I've been feeling all sorts of sentimental these past couple of days, and it's resulted in me going domestic and cleaning all of the house today. I did about five loads of laundry. I usually can barely finish one. And I cleaned all the floors and dusted everywhere and I even cleaned the bathroom. Top to bottom. Hayden mowed the lawn. :-D
I also made my weekly phone calls. Still getting the machine, though I had a really good chat with my mum. Then she made me call my brother, and that was a bit of laugh because we always tease each other senseless. Somewhere along the way we turned a little serious and he caught me up on all the things happening to him and me the same. Finally ended with ringing up Dommie and he told me all about the mischief his cat is getting into, and how Fog got away, but he's not so sad because she liked the trees outside better than the branches in her tank. I'll have to find him something else usual to have, because I can't have any child of mine growing up liking furry cats or snuggly dogs. He must have a liking to snakes and bugs and other odd bits. Must. Maybe I'll send Blink over to him. I imagine he's lonely for some attention. Anne is going to hate me, but that's all right.

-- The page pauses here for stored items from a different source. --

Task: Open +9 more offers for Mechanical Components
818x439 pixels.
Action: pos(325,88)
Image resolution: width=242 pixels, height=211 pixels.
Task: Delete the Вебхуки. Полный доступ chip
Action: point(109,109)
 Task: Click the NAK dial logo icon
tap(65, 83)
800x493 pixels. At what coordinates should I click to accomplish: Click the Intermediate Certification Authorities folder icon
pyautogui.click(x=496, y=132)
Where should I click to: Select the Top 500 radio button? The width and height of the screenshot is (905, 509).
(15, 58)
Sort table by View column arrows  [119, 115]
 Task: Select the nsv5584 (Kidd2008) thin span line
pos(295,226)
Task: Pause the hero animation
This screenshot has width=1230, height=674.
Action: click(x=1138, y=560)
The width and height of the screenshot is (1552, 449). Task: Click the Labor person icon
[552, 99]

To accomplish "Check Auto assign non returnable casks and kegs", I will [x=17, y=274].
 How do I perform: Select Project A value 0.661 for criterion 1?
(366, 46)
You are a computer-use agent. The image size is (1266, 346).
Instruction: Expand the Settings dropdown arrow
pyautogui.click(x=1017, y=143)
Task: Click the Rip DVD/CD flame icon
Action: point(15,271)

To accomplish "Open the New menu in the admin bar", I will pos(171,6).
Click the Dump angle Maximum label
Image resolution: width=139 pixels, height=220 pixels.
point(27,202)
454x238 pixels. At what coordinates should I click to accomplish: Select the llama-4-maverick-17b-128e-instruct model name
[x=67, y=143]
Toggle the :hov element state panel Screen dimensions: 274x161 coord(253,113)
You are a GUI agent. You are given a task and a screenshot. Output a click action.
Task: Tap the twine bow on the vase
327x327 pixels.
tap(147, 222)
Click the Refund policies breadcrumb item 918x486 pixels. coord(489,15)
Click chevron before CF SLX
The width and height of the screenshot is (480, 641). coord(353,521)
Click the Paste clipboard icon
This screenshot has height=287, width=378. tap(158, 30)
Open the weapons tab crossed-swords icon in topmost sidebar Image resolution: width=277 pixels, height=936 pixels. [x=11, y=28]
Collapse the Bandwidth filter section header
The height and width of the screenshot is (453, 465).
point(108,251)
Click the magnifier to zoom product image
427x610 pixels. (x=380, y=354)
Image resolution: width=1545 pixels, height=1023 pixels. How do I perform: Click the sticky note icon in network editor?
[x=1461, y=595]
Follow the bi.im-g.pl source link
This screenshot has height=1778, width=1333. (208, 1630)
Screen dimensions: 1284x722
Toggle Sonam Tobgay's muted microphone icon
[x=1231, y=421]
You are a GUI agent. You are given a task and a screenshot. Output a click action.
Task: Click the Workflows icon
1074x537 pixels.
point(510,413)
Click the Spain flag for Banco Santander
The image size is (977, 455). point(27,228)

I'm trying to make up for lack of updating with length and substance, and while I've got the length working the substance isn't as much. I've been having a lot of trouble getting my thoughts out lately. I bought a new journal the other day and a lovely pen, and then some more colourful pens and I got something semi decent written there. That's something at least. I'll blame the rest of my incapacity to write on the level of reading I've been doing lately. I have a pile of books waiting to be gotten through, and I'm slowly making my way through, which is good. At least I can claim to be educated. Or something of the sort.
Abruptly, I'm off to make some tea now. Elijah, I hope you're satisfied.